Extracted entries: Begin
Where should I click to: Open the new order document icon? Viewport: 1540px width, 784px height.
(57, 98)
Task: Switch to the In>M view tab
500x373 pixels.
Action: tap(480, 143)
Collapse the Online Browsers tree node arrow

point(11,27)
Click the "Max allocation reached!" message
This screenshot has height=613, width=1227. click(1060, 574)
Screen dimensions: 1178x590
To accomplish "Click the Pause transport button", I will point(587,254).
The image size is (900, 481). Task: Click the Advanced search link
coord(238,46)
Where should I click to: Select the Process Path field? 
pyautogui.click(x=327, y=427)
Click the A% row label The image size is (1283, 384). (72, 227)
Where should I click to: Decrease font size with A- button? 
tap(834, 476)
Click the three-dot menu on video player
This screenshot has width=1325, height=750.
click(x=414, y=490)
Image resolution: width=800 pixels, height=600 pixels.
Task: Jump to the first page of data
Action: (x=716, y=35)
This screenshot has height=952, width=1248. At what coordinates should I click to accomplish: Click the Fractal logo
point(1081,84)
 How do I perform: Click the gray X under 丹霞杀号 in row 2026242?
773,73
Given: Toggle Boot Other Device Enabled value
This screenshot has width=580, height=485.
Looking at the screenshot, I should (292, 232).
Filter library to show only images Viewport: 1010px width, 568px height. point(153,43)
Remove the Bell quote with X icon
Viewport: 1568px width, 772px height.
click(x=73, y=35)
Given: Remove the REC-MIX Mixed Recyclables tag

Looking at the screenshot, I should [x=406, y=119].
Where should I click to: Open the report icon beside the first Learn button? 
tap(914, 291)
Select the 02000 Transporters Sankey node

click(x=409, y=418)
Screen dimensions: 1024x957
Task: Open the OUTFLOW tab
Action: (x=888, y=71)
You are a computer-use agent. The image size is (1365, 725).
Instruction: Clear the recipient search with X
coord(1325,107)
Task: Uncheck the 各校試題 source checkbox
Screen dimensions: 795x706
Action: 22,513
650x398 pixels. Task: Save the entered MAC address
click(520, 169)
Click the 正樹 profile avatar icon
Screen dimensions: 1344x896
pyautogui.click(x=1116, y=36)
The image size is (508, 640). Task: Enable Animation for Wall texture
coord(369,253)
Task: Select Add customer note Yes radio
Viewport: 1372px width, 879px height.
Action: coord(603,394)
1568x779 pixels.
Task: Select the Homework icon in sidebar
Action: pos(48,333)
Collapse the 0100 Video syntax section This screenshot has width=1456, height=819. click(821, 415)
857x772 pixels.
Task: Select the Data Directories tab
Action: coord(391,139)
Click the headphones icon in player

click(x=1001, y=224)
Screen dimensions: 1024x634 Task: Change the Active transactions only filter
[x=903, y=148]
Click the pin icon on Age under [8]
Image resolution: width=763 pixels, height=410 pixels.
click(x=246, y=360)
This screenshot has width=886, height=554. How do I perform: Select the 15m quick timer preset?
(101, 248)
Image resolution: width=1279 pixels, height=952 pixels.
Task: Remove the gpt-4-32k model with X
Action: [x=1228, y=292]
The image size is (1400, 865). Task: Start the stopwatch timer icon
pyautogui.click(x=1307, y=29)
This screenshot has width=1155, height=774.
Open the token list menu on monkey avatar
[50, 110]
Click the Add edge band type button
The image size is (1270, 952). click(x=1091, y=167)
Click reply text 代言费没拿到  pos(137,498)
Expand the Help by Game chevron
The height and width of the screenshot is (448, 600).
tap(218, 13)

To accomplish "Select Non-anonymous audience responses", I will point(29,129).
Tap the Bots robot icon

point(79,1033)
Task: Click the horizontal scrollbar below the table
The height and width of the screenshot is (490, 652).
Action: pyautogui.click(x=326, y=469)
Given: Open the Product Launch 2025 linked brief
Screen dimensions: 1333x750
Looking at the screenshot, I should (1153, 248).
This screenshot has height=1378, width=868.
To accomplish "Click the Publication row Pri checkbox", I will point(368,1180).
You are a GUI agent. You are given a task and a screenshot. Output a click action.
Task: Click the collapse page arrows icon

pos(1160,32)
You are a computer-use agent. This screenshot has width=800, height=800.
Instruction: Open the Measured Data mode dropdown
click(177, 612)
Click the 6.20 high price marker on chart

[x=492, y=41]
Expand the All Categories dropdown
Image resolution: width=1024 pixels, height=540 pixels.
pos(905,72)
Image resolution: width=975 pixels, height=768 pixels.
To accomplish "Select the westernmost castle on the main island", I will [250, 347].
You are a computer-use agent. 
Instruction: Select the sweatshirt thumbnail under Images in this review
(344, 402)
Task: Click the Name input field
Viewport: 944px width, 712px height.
Extracted entries: End
▸ About this exercise
Reproduce exactly the entries above, limited to the lines from the one with "How do I perform: Click" through the one with "Filter library to", both included.

▸ Solution
 How do I perform: Click the gray X under 丹霞杀号 in row 2026242?
773,73
Given: Toggle Boot Other Device Enabled value
This screenshot has width=580, height=485.
Looking at the screenshot, I should (292, 232).
Filter library to show only images Viewport: 1010px width, 568px height. point(153,43)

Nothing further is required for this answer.